Liz and I have safety arrived in Vegas! Traveling takes 16 times longer than you ever expect to, and we got in kind of late. I hold Detroit completely responsible. Before you Michiganers get all up in arms by my finger pointing, remember that fog you had yesterday? Yeah. We almost had to land in Cleveland. And this week is not Christmas in Cleveland. It’s Christmas in Vegas!!
Oh, and we might have upgraded our rental car to a convertible Camaro.
Still, I INSISTED we go to the vampire bar I’ve been having a fit over all week. We didn’t get there until midnight, which sounds like, well, midnight in the suburbs, but in Vegas, it’s the perfect time to arrive.
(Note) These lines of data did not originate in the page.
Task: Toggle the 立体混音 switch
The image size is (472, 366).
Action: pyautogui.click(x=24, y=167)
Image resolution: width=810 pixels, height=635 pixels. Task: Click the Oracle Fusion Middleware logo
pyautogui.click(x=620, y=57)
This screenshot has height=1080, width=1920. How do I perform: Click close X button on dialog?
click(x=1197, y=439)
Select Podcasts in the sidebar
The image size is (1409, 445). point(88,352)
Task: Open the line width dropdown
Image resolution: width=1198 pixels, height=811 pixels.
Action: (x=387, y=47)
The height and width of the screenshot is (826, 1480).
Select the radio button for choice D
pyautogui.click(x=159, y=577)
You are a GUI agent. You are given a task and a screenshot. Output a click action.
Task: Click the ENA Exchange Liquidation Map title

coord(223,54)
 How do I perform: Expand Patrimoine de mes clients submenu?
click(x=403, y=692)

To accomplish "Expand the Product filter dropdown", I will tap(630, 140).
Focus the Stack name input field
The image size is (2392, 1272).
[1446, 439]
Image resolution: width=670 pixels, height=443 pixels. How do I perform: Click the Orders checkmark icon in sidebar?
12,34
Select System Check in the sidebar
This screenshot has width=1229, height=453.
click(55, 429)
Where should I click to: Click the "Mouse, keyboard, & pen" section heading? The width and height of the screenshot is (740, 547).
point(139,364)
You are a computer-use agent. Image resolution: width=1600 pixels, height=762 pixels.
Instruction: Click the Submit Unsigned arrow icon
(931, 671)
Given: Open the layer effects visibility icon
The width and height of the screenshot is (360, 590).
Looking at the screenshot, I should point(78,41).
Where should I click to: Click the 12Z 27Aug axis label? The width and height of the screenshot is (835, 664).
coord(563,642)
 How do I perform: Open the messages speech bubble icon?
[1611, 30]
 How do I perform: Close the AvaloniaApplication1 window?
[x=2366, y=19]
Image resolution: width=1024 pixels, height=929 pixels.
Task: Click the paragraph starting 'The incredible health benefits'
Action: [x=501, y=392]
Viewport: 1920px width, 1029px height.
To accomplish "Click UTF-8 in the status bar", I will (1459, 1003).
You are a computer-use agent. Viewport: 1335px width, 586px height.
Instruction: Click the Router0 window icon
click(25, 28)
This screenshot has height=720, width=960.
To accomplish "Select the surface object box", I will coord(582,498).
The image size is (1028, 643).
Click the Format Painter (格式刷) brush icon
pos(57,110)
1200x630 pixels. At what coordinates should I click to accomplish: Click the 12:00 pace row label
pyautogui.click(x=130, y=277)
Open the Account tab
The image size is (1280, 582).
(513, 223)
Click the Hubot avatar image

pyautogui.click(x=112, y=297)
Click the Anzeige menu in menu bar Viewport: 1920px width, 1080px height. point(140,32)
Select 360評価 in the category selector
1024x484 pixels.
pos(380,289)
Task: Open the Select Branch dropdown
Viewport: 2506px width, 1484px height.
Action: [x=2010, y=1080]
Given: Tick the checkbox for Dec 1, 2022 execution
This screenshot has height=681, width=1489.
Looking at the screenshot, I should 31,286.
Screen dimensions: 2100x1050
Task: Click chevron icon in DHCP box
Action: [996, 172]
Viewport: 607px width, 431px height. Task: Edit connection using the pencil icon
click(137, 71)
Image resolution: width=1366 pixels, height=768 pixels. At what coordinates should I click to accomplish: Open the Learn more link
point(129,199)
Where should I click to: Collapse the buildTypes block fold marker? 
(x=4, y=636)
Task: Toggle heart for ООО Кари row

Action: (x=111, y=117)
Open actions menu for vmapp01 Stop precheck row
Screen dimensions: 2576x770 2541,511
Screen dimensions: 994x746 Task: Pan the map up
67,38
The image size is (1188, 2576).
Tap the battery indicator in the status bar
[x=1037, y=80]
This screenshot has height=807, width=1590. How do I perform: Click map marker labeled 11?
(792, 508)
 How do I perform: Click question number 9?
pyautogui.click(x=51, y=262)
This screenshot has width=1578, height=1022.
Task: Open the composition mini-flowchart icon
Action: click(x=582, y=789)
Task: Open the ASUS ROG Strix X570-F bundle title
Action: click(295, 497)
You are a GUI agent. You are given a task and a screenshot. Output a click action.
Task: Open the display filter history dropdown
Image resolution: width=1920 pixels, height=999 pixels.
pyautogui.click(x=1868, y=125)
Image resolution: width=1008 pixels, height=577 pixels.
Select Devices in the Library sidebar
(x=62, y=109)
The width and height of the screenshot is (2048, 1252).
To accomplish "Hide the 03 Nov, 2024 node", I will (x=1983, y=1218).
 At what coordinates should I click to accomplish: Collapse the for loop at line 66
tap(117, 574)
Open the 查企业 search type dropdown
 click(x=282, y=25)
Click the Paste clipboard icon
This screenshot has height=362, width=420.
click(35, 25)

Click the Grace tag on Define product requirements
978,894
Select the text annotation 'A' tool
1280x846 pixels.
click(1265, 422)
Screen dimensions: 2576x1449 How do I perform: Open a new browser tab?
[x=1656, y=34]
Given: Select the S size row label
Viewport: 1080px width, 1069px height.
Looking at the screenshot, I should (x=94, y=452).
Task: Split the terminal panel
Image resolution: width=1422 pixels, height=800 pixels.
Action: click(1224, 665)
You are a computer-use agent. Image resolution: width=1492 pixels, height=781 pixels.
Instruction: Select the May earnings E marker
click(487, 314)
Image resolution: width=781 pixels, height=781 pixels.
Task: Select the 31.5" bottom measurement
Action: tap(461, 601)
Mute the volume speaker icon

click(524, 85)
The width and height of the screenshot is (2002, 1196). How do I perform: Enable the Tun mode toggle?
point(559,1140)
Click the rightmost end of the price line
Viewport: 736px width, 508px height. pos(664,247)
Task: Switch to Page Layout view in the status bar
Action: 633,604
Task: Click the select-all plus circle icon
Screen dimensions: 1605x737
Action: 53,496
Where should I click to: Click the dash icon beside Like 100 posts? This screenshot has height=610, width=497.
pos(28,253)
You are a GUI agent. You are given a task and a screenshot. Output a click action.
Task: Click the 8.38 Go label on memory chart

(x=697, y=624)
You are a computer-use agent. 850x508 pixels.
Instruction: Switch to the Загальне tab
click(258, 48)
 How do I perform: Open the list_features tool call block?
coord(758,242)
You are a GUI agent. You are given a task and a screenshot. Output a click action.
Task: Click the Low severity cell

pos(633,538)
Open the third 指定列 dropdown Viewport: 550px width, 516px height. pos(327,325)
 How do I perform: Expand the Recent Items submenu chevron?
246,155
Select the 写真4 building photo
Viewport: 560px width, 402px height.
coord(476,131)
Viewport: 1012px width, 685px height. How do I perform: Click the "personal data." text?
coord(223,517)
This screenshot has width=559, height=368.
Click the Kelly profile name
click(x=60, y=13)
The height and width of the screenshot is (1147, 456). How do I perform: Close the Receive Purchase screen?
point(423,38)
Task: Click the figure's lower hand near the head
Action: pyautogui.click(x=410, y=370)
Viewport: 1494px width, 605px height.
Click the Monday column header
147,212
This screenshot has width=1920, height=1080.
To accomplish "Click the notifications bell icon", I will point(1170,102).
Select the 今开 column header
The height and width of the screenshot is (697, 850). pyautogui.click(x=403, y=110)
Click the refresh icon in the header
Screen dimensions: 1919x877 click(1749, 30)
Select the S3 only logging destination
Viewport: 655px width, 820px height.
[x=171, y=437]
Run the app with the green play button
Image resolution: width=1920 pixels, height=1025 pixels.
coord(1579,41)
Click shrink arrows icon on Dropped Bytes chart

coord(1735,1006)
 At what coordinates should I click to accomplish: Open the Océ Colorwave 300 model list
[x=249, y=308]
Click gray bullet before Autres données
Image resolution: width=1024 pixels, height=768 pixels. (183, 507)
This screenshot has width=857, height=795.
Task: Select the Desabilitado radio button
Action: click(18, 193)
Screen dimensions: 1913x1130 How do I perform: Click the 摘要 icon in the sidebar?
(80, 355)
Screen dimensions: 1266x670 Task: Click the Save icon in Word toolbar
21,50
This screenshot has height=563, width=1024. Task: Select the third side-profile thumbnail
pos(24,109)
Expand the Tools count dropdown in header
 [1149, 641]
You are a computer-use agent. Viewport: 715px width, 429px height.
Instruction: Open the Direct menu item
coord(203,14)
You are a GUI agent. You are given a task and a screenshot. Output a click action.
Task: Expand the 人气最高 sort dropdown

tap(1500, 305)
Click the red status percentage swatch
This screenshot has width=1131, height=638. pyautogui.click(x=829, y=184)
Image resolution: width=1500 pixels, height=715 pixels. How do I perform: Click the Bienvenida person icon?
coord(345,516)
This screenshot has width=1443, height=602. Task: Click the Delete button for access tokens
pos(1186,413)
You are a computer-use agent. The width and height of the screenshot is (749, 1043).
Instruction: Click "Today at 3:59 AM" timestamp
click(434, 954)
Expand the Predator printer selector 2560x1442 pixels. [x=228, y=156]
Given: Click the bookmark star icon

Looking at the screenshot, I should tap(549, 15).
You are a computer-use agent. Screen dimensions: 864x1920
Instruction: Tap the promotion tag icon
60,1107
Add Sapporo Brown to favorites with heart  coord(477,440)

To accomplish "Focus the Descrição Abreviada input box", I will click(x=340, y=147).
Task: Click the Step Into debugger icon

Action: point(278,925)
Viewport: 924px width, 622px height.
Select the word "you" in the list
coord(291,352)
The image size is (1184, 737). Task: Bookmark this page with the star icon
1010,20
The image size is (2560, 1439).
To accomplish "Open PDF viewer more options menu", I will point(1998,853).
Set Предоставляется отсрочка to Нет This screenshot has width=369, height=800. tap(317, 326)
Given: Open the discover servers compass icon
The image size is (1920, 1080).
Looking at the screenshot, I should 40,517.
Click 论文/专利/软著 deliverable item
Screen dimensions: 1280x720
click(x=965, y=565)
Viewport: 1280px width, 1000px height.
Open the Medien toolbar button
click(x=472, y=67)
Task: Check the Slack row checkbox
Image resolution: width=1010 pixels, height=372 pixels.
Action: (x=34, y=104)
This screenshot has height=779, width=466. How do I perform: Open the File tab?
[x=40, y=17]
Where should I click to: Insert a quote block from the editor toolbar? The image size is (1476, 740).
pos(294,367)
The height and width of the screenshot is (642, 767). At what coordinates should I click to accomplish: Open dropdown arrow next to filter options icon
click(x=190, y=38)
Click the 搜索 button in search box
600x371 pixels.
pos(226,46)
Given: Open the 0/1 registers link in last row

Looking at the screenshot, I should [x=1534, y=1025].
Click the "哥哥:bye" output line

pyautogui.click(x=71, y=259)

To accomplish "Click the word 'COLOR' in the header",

I’d planned to shoot ya’ll a video of our arrival, but:
- God damn, I was tired until we got in there.
- Party clothes can be only expected to compensate for so much of a full travel day.
- We’re totally going back.
By the way, ventiicedsugarfreecaramelsoylatte is now all one word.
After pouring some vodka down Liz’s throat, we settled in to the packed Count’s Vamp’d to watch Jake E. Lee perform. If you’re not an old rocker person, you might not know who the hell he is. Back in the mid 80’s he played guitar for Ozzy, like Bark At The Moon era Ozzy, and he also had another hairband called Badlands. So, right up my effin’ alley.
So here’s the best part about Las Vegas: all the old rocker dudes can’t afford to live in LA anymore, and they all moved here. So that bar was like my frigging Disneyland! Put about 1o years on all the guys on my Pinterest boards. The place was lousy with long hairs. I may have whiplash.
I have one friend who still lives in Vegas, and we’re facebook friends but we haven’t seen each other since I moved. I had a feeling we might see him at the show. I kept looking, but didn’t see him. Liz just happened to zig instead of zag on the way out, and who was standing there but my friend Jason!! So that was an awesome surprise, too.
OK, enough internet for me right now. Still on the hunt for Tristan I have to go raise hell in a Camaro.